Text passage.

- Opening Delimiter -

The trouble is, i’m struggling to hear my own instincts above the reality of the know-ables. I know that my anxieties got significantly worse after i got flu-ey. I had real problems with terrible coughs and colds from the end of October onwards and after one that began on New Years Eve, i never managed to get my nose back to being non-congested. breathing became a real effort but i put it down to extra blood flow in my nose and body; it cleared once i had him. And i do have issues with breathing; one side of my nose is permanently slightly blocked with a polyp or something and it was so bad that i had to use a nose spray, one i used with Josie too so no anxieties about that, to keep my breathing clear. I meant to go to the doctor about it all, but it seemed like one of those pregnant thing – full of baby, had dreadful cough and colds, low immune system, stop making a fuss. Did that flu start a string of events of him just not getting quite enough oxygen? Did my sedentary lifestyle make that worse? Was labour the last straw? Was the last couple of weeks the last straw? Would he have survived a c-section? Would he have survived an epidural? Would it be better or worse now to have a damaged in womb baby that half made it because i didn’t labour? Better or worse to have had him born flat by c-section and me stuck in a bed away from him? better or worse to know it couldn’t possibly be my fault because i didn’t labour?

- Closing Delimiter -

Work to complete.
Please copy out the whole text passage about pregnancy and breathing word for word. Rely only on the text passage.

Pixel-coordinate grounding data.

- Opening Delimiter -

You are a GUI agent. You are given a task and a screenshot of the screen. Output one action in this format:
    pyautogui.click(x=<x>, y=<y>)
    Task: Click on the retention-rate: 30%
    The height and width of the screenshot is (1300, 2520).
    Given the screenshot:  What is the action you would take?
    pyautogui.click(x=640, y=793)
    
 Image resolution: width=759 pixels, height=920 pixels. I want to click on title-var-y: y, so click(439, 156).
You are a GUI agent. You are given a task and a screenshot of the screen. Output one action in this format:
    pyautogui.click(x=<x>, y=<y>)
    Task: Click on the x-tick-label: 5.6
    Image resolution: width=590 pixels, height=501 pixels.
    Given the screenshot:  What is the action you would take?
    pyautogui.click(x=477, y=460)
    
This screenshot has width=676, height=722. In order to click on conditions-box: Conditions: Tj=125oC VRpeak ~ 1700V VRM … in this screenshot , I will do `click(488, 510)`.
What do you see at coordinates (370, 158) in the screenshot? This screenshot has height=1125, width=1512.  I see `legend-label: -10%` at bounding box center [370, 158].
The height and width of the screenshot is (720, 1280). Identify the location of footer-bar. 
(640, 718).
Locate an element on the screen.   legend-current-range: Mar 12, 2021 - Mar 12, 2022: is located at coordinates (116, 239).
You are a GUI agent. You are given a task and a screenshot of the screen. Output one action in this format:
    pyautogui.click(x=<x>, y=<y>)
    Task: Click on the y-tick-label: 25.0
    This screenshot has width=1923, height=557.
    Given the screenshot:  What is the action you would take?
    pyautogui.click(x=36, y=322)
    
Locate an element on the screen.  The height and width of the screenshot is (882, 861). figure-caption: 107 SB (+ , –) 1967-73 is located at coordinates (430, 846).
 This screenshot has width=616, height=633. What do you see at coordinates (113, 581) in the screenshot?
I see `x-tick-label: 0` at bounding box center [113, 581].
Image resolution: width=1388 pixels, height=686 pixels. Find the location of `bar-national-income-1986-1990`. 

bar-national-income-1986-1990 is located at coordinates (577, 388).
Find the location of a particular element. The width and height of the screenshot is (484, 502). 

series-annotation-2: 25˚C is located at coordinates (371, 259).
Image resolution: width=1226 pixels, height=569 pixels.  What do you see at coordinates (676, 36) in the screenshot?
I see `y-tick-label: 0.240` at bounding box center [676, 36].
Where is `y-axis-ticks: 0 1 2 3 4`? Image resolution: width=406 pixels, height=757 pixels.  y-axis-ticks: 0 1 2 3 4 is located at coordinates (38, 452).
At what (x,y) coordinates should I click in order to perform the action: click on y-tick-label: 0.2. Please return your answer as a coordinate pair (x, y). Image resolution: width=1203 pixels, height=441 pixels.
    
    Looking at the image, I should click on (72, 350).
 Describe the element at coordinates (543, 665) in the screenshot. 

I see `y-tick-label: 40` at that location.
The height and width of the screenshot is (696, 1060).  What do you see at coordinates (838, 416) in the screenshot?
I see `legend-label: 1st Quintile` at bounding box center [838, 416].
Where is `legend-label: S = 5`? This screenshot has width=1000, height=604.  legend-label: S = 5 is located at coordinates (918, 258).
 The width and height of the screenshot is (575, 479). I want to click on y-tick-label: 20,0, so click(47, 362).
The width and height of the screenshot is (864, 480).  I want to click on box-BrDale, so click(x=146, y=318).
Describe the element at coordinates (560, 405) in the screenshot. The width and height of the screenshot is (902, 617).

- Closing Delimiter -

Your solution.
The trouble is, i’m struggling to hear my own instincts above the reality of the know-ables. I know that my anxieties got significantly worse after i got flu-ey. I had real problems with terrible coughs and colds from the end of October onwards and after one that began on New Years Eve, i never managed to get my nose back to being non-congested. breathing became a real effort but i put it down to extra blood flow in my nose and body; it cleared once i had him. And i do have issues with breathing; one side of my nose is permanently slightly blocked with a polyp or something and it was so bad that i had to use a nose spray, one i used with Josie too so no anxieties about that, to keep my breathing clear. I meant to go to the doctor about it all, but it seemed like one of those pregnant thing – full of baby, had dreadful cough and colds, low immune system, stop making a fuss. Did that flu start a string of events of him just not getting quite enough oxygen? Did my sedentary lifestyle make that worse? Was labour the last straw? Was the last couple of weeks the last straw? Would he have survived a c-section? Would he have survived an epidural? Would it be better or worse now to have a damaged in womb baby that half made it because i didn’t labour? Better or worse to have had him born flat by c-section and me stuck in a bed away from him? better or worse to know it couldn’t possibly be my fault because i didn’t labour?